Hash Oil Explosions Are Skyrocketing Across Colorado
The number of residential hash oil explosions has skyrocketed in the 1st state to legalize marijuana.
In a statewide case of not-quitting-while-you’re-ahead, ever since January 1, when doors all across Colorado swung open for the first-in-the-nation recreational marijuana industry, the Rocky Mountains have resounded with the booms of exploding households, as the more hardore breed of THC aficionados try to homebrew their own hi-test hash oil in crude home-based laboratories. In the first four months of full-blown legality, the state’s only certified adult burn center has treated 10 people for serious injuries they sustained in the pursuit of making their own hash oil, compared with 11 they had to treat for all of 2013.
In 2012, the number of reported hash-oil related burn injuries was one.

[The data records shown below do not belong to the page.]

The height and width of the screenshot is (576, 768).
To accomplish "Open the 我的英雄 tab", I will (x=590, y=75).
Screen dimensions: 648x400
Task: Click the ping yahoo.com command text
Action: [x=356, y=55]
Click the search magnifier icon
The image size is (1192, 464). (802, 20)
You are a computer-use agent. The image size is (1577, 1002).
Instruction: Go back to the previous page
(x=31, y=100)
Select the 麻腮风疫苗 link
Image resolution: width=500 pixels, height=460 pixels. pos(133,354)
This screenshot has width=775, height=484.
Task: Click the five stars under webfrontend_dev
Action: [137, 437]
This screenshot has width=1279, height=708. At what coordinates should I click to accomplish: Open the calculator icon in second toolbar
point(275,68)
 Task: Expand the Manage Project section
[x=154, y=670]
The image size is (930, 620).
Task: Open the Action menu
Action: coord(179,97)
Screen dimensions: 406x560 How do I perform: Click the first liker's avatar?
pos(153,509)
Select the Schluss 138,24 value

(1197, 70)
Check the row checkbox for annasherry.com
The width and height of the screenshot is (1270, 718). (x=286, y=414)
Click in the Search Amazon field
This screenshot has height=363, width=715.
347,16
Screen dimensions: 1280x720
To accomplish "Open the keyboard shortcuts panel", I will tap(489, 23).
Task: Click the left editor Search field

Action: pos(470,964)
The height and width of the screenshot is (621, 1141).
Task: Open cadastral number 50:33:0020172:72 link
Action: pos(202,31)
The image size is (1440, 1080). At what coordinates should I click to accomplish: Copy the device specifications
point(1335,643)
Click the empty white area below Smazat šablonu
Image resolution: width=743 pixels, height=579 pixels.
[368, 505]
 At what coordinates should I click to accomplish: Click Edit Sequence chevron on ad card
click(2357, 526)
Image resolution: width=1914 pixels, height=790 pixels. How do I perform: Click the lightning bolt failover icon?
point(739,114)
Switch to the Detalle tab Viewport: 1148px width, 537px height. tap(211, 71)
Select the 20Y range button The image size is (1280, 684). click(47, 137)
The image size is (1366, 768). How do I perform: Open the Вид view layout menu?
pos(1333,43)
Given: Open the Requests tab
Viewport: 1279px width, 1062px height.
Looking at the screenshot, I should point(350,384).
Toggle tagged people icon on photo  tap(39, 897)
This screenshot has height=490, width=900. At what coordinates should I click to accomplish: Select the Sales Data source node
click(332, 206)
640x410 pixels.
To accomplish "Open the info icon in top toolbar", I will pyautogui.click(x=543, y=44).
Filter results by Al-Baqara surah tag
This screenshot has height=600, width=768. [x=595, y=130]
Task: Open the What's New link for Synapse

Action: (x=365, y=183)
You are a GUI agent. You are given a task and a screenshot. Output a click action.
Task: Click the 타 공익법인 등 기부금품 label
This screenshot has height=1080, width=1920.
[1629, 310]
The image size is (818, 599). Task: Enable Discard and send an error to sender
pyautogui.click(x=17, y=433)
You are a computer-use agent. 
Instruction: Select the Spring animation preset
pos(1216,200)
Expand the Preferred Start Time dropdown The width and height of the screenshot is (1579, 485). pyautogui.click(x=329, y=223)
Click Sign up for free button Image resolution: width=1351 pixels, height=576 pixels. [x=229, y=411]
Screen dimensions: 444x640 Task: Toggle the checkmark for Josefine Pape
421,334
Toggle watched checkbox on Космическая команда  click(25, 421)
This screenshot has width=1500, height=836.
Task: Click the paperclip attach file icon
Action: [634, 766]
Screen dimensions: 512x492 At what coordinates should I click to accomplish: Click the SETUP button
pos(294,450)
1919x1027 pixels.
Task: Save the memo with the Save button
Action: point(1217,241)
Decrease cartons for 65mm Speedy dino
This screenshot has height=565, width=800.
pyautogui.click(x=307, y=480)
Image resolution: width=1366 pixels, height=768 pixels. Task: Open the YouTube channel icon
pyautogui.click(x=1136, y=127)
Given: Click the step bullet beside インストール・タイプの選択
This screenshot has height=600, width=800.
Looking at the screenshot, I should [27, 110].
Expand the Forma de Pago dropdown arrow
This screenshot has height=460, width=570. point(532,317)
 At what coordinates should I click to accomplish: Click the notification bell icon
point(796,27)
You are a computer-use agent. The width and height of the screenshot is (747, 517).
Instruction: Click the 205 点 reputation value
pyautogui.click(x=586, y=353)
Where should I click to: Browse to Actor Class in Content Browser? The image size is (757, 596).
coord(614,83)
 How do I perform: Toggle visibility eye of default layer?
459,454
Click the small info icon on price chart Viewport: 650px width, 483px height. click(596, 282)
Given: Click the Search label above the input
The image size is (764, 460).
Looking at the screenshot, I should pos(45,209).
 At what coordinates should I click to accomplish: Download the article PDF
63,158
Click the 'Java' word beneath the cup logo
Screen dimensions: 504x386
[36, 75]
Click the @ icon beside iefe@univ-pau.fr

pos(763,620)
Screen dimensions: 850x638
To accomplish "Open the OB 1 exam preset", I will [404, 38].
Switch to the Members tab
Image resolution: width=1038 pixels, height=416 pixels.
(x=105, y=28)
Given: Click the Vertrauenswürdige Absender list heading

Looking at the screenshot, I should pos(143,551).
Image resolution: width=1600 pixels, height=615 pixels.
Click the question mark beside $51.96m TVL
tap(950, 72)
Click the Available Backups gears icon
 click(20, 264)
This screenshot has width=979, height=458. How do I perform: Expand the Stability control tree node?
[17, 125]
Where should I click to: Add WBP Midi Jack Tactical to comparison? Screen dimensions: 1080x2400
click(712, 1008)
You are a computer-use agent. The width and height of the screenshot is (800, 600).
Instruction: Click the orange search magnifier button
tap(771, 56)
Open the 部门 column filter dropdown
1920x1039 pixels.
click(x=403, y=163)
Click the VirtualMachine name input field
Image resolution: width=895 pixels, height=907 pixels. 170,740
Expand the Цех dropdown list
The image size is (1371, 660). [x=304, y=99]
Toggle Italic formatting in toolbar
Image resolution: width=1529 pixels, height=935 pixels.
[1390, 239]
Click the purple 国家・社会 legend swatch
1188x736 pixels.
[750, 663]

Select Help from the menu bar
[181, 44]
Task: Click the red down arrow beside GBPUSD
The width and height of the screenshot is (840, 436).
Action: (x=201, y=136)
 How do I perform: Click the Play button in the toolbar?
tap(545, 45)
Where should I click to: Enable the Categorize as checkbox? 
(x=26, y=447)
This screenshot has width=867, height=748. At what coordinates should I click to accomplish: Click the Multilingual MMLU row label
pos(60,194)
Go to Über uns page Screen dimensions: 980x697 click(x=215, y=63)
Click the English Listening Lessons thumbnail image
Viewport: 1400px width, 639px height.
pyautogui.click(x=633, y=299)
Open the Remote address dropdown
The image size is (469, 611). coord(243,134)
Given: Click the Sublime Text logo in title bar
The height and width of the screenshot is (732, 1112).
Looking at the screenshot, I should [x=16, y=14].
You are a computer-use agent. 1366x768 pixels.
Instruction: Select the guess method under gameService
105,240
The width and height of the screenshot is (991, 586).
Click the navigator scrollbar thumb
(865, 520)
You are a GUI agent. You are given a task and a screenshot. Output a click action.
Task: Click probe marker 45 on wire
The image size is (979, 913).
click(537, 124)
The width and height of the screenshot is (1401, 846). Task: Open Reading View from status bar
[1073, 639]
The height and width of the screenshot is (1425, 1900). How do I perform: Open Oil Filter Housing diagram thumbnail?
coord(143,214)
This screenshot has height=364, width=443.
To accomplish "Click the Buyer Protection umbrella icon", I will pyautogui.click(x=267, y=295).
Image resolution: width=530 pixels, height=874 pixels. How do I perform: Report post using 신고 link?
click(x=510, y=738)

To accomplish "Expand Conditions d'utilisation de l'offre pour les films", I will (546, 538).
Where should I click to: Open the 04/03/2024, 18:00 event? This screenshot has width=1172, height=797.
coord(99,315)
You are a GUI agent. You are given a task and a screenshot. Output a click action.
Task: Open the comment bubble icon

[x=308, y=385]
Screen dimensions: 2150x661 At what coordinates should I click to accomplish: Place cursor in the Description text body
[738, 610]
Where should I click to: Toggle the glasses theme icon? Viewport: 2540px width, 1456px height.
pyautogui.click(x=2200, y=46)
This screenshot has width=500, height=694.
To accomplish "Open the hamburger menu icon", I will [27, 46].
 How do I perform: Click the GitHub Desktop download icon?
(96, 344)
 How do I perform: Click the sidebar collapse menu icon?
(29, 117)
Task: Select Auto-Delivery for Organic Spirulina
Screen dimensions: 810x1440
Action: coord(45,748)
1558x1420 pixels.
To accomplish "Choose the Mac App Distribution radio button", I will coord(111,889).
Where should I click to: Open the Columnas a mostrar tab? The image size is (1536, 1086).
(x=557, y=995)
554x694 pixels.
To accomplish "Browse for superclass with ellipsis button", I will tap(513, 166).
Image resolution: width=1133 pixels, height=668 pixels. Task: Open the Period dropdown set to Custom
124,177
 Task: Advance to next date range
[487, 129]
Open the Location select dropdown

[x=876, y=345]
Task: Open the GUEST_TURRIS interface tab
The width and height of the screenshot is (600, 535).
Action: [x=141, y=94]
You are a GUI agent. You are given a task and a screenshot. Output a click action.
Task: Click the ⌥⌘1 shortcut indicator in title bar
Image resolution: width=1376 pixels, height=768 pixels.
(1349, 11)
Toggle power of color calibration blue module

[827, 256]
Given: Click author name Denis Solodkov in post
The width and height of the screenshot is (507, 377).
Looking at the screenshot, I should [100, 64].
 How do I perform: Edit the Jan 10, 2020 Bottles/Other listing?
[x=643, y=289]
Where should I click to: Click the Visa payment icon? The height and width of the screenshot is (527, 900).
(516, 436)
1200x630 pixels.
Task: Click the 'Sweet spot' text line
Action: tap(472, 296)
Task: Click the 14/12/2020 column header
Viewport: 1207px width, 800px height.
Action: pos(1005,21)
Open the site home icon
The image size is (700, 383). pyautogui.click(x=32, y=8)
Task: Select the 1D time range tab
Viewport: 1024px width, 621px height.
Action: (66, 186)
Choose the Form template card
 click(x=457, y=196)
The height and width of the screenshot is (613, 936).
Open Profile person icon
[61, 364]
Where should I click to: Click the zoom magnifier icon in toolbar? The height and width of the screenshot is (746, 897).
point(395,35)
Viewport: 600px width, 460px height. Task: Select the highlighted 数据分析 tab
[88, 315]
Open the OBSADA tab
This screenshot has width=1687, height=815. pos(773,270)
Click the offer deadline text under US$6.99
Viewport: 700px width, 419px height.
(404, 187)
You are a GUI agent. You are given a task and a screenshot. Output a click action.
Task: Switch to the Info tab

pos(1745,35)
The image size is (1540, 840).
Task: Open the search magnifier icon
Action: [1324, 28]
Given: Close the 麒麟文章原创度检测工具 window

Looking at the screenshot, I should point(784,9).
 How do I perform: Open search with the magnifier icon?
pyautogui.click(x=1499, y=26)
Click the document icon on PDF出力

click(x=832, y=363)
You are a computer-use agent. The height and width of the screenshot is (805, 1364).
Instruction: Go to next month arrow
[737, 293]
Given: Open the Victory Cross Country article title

In Denver alone, a dozen explosions ripping through the Mile-High City have been linked to homemade hash-oil operations, with the most recent domestic conflagration allegedly occurring just this Monday. There were at least five blasts in one week alone last month. In one case, two children had to be rescued from their blazing suburban Denver townhouse after their father and his girlfriend blew the house to smithereens while attempting to concoct their own hash oil.
For anyone interested in concocting their own hash oil/exploding home, it’s usually done by packing castoff leaves and stems (otherwise known as “shake”) of the marijuana plant into a pipe and pouring a bunch of butane through the stuff. The concoction is then heated to make homemade hash oil for a whole lot less than it would cost to purchase in your friendly neighborhood dispensary.
Hash oil can be as potent as all get-out, with some batches measuring out at up to 80 percent THC. Also, in its liquid form, the golden oil lends itself pretty easily to edibles, such as brownies, etc.
However, making the stuff is a complicated and extremely hazardous process. Without proper ventilation, butane fumes can linger. And all it takes to turn an entire house into a set-piece from a Michael Bay movie is one single spark of static electricity.
Arapahoe County District Attorney George Brauchler said his office has pursued felony charges against people simply for cooking hash oil at home five to 10 times so far this year.
But Brian Vicente, who helped write the Colorado pot law, said its statute allowing the processing of marijuana plants includes home hash oil production. The law is vague but as the issue has evolved, legislators should step in to find a balance, he said.
Vicente believes the explosions will decline once people realize the dangers and rely on their local and legal pot professionals instead to meet their hash oil needs.